#### ENTRIES PROVIDED

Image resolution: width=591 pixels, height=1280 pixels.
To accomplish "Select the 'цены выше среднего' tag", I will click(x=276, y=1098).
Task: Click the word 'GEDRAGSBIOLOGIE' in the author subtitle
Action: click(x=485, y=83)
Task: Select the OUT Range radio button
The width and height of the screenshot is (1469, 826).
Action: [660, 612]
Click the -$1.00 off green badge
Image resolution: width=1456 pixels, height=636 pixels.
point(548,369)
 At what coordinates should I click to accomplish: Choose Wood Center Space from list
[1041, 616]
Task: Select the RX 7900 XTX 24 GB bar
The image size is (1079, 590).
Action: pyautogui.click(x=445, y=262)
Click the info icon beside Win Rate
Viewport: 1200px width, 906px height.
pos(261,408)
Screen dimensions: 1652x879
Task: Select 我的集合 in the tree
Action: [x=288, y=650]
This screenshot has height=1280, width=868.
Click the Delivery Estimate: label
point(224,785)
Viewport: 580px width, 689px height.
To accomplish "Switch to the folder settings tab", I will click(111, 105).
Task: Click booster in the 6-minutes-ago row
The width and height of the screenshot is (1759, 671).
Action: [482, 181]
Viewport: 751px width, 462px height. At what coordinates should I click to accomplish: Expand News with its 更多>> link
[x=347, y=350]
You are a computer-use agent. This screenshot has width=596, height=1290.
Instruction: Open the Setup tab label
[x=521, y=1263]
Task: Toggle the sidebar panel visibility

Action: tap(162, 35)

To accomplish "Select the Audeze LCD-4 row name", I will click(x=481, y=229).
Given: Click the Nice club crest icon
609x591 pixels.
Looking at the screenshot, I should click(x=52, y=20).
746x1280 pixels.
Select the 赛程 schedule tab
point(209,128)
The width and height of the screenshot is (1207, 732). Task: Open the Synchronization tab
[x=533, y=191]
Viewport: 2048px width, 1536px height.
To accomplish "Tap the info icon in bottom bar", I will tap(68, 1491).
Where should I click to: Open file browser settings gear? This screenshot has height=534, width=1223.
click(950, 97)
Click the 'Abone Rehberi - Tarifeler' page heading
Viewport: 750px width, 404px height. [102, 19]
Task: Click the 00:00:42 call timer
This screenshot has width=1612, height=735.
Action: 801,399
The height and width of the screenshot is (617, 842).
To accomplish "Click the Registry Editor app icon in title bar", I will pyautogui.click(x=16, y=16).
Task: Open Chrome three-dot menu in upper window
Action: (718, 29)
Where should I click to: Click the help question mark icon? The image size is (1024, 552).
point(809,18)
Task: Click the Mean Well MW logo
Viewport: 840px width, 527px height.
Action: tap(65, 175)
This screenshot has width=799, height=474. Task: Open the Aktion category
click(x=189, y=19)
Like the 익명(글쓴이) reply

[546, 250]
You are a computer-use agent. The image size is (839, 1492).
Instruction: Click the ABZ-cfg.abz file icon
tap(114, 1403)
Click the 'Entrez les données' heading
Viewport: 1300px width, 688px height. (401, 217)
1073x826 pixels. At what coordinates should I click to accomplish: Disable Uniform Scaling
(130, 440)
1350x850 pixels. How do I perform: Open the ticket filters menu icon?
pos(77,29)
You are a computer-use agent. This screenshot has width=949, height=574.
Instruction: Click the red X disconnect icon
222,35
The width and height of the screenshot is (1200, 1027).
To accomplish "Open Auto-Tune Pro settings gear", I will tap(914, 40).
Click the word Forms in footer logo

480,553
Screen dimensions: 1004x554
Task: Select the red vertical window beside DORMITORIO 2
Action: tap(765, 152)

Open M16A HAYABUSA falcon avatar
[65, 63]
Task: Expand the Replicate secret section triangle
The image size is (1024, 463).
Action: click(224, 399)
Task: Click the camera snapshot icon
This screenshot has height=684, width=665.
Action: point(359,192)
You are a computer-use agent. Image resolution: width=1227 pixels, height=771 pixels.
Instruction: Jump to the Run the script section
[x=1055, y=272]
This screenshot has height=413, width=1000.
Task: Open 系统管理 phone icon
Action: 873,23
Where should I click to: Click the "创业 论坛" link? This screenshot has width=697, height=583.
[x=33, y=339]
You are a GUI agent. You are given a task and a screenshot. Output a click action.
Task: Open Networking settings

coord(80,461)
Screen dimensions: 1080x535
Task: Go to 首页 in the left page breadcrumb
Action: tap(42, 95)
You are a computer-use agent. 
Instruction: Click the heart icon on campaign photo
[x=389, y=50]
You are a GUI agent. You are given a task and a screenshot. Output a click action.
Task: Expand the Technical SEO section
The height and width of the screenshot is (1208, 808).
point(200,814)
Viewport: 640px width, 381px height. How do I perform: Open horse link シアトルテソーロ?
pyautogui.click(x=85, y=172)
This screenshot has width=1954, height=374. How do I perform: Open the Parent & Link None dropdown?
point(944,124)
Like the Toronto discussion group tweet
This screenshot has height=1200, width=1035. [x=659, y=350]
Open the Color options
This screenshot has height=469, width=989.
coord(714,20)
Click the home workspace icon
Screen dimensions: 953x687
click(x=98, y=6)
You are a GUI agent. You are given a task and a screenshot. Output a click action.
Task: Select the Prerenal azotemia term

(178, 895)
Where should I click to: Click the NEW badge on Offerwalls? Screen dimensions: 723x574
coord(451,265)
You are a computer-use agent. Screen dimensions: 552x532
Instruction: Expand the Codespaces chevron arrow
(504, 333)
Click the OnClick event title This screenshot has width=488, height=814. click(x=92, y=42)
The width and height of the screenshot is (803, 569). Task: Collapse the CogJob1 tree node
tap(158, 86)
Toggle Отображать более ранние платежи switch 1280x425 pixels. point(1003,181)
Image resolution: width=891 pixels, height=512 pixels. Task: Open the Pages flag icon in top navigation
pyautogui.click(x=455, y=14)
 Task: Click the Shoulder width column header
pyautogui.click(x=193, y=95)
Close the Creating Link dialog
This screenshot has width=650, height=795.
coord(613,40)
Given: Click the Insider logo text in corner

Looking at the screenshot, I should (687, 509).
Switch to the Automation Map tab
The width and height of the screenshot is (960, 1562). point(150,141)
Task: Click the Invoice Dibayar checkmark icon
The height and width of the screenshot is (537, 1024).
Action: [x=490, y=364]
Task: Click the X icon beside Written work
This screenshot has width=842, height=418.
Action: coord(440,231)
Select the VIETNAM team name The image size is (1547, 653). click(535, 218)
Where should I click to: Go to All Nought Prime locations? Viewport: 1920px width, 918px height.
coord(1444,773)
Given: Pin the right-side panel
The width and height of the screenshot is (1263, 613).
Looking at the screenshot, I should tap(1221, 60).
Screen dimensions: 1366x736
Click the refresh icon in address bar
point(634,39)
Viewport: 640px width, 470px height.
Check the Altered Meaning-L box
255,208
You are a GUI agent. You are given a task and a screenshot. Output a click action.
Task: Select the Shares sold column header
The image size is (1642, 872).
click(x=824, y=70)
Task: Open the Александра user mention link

########

Among the lines of the data, find every one that holds "agent" and copy it.

-- RESPONSE AREA --
You are a computer-use agent. This screenshot has width=596, height=1290.
You are a computer-use agent. The image size is (839, 1492).
You are a computer-use agent. This screenshot has width=949, height=574.
You are a computer-use agent. Image resolution: width=1227 pixels, height=771 pixels.
You are a GUI agent. You are given a task and a screenshot. Output a click action.
You are a computer-use agent. 
You are a GUI agent. You are given a task and a screenshot. Output a click action.
You are a GUI agent. You are given a task and a screenshot. Output a click action.
You are a computer-use agent. Screen dimensions: 552x532
You are a GUI agent. You are given a task and a screenshot. Output a click action.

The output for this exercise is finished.